START Records to process

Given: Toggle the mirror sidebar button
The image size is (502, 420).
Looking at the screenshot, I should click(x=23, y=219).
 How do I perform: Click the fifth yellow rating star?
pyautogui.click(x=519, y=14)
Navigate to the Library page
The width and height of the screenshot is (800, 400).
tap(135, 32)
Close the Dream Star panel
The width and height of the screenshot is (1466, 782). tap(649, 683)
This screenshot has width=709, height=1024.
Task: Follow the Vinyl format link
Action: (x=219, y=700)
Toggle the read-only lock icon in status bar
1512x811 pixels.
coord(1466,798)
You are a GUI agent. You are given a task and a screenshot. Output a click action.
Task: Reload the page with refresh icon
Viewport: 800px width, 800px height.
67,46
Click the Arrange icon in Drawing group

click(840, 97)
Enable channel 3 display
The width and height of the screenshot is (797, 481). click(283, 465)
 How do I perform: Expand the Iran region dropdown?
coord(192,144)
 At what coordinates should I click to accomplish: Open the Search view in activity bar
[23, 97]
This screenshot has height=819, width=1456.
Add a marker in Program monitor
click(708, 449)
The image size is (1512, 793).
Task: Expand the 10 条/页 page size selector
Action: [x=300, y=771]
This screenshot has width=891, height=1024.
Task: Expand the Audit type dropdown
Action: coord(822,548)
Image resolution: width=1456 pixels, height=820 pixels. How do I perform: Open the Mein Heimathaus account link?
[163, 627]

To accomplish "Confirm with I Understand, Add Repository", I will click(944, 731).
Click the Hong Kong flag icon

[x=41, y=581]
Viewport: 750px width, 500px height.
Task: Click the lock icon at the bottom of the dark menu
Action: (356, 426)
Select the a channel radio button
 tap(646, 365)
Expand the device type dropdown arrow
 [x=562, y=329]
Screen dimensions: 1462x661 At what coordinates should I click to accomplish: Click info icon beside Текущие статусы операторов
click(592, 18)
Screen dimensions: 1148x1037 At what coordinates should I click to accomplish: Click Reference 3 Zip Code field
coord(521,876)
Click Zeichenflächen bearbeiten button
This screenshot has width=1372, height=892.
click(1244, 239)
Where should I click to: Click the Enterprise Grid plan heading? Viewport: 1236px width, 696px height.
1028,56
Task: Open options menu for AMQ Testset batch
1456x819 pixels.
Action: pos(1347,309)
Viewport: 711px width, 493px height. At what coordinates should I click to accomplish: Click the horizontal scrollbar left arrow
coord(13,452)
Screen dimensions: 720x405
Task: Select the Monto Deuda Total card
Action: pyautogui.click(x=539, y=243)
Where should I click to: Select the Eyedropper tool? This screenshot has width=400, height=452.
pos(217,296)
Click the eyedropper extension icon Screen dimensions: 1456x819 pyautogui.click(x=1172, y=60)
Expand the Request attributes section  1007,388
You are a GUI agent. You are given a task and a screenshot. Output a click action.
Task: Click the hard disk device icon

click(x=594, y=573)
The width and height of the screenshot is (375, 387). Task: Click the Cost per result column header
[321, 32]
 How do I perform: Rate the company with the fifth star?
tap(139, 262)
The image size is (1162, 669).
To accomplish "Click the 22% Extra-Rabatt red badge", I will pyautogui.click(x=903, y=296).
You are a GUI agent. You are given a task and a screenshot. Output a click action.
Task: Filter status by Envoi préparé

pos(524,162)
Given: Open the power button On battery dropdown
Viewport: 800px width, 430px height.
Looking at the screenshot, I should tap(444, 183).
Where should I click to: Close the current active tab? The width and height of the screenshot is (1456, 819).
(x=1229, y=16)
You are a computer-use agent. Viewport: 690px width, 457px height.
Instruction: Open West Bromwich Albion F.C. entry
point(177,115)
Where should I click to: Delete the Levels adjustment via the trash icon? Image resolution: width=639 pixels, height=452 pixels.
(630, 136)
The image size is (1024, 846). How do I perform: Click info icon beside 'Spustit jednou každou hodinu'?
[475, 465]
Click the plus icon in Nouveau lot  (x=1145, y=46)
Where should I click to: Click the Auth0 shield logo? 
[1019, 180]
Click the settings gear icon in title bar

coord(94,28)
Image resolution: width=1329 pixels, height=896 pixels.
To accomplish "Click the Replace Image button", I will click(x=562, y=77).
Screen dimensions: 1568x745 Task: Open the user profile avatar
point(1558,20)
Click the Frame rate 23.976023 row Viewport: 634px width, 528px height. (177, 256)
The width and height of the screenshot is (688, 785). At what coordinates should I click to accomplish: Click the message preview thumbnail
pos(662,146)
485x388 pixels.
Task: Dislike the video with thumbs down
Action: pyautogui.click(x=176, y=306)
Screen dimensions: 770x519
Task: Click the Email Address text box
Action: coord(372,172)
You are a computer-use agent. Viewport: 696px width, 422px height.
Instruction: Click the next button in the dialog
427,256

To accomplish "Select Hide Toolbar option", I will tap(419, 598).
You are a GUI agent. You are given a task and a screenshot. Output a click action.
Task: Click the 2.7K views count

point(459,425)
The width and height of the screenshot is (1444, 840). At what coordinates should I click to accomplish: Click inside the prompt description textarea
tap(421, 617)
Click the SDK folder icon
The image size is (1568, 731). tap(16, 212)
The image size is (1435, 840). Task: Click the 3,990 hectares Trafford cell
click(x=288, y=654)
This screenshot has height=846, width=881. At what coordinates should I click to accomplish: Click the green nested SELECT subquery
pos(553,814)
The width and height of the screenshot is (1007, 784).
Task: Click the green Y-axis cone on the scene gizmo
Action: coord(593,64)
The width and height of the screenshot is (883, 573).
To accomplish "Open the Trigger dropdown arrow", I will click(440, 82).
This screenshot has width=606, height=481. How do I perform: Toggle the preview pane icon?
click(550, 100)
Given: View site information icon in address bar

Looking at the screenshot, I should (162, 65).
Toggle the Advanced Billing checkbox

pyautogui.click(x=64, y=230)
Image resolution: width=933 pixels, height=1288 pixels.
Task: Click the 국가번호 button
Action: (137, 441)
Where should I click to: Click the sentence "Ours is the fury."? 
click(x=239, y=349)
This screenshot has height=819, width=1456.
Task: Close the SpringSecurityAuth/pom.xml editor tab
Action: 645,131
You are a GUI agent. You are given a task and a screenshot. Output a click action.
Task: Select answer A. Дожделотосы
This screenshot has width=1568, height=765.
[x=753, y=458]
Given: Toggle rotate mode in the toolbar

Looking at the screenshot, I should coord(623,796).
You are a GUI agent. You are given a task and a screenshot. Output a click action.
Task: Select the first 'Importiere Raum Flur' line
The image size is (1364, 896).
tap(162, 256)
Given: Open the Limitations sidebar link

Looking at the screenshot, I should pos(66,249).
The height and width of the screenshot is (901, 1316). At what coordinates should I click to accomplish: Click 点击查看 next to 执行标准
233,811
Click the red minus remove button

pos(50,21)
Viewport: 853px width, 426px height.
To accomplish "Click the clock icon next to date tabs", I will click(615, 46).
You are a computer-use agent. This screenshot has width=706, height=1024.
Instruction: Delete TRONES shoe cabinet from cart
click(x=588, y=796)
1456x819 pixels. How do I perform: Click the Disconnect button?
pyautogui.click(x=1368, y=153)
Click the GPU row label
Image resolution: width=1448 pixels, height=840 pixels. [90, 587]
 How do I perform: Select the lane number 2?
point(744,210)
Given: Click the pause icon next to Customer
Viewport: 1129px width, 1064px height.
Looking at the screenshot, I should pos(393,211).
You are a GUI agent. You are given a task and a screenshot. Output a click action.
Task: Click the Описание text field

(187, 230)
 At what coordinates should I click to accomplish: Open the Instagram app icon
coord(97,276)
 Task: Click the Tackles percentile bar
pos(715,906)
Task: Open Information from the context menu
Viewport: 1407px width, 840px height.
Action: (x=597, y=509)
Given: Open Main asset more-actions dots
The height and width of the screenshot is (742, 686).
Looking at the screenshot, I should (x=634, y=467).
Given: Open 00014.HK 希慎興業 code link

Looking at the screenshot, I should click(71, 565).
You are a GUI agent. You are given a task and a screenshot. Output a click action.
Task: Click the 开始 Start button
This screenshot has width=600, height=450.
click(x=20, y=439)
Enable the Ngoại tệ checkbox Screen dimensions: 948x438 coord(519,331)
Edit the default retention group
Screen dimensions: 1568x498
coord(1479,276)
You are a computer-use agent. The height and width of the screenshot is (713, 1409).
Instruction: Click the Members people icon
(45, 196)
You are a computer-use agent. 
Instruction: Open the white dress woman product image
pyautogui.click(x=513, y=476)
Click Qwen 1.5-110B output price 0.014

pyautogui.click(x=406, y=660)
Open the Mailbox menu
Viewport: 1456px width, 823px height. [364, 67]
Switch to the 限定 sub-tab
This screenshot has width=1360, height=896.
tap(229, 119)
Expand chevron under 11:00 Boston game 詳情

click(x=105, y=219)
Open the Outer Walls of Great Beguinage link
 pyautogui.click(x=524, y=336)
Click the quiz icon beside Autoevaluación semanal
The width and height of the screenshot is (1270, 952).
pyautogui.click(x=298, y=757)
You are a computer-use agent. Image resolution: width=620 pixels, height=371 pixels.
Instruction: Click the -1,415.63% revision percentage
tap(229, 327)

END Records to process

» **Given exercise**
Reproduce the lines of the entries without any change, beginning at the line that contains "Given: Open Main asset more-actions dots" and stopping after the line that contains "Looking at the screenshot, I should click(71, 565).".

» **Correct answer**
Given: Open Main asset more-actions dots
The height and width of the screenshot is (742, 686).
Looking at the screenshot, I should (x=634, y=467).
Given: Open 00014.HK 希慎興業 code link

Looking at the screenshot, I should click(71, 565).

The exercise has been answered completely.